▶ Extract to read:
◇ ◇ ◇ ◇ ◇ ◇ ◇
5 challenges facing the world, and potential solutions.

Fight "alternative facts", taboos and inequalities with tech. Those were our challenges to 26 young entrepreneurs from our 13 markets. Let's see what they're coming up with.

In December 2016, the 26 delegates of the Telenor Youth Forum gathered in Oslo to address 5 pressing challenges facing the world today.

But what are the challenges, and what could be their possible solutions?

Challenge 1: Climate Change is Real

According to many commentators, we're in a 'post-truth' world. So much so, in fact, that people and politicians are denying the advice scientists and experts and suggesting that Climate Change is a myth. It's not. It's a pressing challenge to the world as we know it, and demands immediate attention.

Proposed solution: GreenCred is an interactive application powered by a database that helps consumers identify – with their mobile phones – low-carbon products and companies when shopping (in-person or online). It rewards them with back payments, discounts and/or vouchers when they purchase GreenCred-verified products or services from these eco-friendly companies.

Challenge 2: The Mental Health Taboo

Despite broad gains in the acceptance and understanding of mental health and related illnesses, a taboo remains. The crippling experiences of suffering from depression, anxiety and their unwelcome siblings are enough to define and even ruin a life.

Proposed solution: Many mental health problems develop during youth, so the focus in this solution is to educate kids early on to be unafraid of reaching out when they're feeling alone or sad or bullied. The idea is to get children to deal with this tough topic by gamifying situations that would lead to feelings of depression or isolation, such as bullying, and have them connect to teachers and professionals while doing so.

Challenge 3: All men are created equal. But not women.
◇ ◇ ◇ ◇ ◇ ◇ ◇
▶ Data to examine:
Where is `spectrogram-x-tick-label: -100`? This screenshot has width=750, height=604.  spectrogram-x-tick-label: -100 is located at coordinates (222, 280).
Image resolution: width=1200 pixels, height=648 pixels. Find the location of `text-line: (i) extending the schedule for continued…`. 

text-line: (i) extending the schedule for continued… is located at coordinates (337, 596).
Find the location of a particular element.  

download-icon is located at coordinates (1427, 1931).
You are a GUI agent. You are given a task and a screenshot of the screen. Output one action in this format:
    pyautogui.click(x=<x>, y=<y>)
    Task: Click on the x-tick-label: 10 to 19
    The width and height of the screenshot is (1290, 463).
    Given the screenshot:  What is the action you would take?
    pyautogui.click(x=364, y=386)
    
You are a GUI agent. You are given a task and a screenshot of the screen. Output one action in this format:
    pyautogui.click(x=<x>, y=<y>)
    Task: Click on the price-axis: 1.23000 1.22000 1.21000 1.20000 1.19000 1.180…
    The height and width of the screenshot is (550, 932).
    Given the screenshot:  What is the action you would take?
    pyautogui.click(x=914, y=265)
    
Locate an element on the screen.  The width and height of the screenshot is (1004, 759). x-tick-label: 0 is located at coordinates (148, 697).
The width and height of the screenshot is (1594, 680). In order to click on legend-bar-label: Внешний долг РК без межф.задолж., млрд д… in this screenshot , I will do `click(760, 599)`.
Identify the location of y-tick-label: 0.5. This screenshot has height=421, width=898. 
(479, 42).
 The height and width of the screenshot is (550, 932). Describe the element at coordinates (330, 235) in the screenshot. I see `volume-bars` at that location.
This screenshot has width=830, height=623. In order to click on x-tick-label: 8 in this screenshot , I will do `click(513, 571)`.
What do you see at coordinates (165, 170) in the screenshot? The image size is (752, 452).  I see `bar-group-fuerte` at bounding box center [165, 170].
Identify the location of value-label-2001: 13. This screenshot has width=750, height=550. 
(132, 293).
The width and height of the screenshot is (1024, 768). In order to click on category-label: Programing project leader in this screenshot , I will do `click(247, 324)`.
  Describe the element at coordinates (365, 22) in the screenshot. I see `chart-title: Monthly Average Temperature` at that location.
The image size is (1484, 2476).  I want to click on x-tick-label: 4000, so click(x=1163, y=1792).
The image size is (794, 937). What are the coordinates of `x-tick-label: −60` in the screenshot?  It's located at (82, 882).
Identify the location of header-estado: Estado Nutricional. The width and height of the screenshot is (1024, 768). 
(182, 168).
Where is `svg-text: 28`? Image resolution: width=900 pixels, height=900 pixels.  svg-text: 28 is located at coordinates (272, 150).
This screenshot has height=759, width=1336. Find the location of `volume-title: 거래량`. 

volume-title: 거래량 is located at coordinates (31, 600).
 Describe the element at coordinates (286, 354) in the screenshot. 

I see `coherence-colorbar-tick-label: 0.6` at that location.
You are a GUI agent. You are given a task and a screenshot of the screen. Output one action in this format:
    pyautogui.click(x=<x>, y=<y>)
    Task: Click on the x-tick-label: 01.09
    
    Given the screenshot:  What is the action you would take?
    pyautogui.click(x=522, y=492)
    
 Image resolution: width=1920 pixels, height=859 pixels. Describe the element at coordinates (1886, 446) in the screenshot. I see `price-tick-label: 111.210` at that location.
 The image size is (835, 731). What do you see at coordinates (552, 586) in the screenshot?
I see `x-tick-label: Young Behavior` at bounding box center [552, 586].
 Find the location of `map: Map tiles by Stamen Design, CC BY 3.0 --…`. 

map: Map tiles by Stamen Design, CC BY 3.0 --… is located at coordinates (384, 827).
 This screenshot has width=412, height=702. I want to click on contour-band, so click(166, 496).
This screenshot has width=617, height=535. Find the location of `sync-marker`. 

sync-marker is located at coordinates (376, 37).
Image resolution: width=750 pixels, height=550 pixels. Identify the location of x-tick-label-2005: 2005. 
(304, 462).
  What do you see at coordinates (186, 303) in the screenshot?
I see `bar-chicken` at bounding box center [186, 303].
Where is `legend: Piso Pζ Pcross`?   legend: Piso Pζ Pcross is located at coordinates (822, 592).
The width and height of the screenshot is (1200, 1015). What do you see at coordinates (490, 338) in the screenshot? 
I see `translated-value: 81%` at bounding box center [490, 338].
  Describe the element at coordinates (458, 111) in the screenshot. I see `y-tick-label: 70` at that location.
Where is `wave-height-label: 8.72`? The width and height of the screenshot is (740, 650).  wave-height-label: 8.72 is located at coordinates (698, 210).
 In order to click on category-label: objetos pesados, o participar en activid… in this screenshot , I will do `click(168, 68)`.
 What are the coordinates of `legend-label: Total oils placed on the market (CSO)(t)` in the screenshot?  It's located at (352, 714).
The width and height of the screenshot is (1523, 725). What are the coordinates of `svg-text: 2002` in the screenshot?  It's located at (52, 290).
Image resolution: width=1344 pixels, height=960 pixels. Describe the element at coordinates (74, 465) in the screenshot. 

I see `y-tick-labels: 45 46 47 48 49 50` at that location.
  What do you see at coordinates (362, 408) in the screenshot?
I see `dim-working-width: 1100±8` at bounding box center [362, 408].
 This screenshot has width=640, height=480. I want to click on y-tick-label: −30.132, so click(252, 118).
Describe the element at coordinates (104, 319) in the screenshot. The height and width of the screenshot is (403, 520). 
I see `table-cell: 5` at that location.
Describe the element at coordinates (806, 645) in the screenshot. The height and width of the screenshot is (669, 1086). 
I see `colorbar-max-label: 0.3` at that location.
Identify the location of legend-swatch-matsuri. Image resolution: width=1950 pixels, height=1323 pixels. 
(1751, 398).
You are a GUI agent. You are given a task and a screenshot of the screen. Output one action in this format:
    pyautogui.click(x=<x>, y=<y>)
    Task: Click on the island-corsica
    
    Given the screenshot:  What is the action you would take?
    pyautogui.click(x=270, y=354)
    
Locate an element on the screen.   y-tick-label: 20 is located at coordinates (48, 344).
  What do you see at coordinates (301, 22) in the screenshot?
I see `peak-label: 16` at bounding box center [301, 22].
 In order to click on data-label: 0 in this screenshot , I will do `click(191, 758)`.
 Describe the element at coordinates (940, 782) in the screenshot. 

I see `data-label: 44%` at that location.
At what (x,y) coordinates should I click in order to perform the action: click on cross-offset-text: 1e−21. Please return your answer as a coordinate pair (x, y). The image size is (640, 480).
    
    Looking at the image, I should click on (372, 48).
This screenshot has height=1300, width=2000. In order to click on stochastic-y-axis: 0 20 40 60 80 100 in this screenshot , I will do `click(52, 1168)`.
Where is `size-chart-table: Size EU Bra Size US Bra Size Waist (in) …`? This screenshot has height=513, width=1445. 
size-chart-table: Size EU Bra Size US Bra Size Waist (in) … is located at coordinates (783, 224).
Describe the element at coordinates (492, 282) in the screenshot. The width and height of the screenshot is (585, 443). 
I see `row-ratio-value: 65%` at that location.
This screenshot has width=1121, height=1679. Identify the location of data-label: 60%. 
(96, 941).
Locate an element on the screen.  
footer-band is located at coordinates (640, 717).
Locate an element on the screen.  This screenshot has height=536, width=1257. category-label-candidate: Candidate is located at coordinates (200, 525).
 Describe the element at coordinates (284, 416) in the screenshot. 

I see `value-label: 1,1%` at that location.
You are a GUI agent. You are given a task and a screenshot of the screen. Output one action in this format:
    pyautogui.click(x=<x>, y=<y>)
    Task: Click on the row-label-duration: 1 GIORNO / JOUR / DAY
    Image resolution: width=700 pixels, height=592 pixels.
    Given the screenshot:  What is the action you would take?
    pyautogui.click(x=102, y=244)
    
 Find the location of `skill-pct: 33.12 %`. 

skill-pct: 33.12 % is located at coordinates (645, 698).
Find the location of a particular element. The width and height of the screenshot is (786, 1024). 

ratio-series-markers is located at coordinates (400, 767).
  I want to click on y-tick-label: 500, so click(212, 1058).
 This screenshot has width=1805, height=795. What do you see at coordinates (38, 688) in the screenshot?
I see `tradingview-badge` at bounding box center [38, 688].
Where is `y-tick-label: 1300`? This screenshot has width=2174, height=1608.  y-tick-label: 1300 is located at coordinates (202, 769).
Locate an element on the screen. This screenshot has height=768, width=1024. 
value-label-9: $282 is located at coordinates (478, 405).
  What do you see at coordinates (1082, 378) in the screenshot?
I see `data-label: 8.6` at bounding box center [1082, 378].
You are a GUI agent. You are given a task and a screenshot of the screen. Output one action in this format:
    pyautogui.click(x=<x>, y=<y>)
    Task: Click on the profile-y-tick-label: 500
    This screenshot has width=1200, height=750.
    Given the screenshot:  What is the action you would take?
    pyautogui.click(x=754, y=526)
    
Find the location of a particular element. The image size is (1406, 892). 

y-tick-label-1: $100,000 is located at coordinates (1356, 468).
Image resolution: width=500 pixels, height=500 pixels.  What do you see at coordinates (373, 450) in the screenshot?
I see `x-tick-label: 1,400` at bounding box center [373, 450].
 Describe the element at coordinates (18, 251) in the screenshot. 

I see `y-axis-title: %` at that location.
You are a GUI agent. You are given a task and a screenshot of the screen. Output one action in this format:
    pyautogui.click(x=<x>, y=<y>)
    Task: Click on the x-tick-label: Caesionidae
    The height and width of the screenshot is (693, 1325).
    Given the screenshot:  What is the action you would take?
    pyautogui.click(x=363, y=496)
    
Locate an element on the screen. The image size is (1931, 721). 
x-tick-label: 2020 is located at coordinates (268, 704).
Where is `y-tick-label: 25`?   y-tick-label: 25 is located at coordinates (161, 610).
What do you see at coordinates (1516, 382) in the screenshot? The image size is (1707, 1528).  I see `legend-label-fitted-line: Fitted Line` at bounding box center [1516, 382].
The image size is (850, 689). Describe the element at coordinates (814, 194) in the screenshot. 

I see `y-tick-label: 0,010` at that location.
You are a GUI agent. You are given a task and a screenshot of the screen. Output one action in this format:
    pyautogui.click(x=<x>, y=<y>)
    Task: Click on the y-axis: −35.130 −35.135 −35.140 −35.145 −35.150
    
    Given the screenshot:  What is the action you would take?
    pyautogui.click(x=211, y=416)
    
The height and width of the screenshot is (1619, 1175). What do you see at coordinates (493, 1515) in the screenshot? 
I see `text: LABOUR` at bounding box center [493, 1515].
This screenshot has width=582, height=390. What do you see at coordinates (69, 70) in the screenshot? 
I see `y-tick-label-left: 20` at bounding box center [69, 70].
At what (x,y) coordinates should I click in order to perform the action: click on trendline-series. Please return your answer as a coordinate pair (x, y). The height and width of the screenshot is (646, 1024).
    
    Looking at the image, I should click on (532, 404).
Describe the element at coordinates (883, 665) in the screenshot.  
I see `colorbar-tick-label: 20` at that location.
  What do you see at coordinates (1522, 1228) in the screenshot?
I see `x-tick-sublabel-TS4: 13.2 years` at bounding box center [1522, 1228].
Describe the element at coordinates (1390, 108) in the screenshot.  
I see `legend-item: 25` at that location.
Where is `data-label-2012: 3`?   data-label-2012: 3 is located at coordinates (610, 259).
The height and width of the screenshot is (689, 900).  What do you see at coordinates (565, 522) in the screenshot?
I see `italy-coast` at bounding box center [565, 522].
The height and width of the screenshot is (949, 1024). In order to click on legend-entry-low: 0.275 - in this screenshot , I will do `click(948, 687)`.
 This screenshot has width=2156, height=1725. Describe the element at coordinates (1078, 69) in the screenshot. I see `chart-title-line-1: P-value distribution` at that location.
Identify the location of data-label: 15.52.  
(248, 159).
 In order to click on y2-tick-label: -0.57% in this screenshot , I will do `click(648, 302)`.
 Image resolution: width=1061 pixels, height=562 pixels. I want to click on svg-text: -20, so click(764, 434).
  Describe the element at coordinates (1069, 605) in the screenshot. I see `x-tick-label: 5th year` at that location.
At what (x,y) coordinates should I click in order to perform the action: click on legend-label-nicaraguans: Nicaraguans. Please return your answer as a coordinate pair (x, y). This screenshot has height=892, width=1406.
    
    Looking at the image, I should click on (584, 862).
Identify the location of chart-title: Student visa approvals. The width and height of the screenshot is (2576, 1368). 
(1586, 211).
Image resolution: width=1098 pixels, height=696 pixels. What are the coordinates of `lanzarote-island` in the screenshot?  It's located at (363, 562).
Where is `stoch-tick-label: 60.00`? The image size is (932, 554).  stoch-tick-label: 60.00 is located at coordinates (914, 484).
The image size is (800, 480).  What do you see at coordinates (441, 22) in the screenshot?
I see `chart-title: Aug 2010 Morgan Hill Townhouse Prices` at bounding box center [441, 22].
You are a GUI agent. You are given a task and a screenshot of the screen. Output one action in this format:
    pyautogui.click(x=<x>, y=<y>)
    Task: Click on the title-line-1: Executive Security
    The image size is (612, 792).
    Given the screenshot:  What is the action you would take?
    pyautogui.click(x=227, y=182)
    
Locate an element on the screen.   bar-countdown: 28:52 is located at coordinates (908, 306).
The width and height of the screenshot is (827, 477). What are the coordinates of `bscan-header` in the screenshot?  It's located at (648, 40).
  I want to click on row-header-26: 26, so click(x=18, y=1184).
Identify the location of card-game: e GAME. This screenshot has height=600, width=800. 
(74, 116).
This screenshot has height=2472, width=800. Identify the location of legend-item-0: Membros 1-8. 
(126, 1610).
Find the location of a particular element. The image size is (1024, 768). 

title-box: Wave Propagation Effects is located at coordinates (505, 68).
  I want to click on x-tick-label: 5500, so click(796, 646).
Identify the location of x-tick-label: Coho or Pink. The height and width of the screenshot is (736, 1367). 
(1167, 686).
◇ ◇ ◇ ◇ ◇ ◇ ◇
▶ Activity:
According to the article on five challenges facing the world, what does GreenCred give consumers when they buy GreenCred-verified products or services?

▶ Exercise response:
Back payments, discounts and/or vouchers.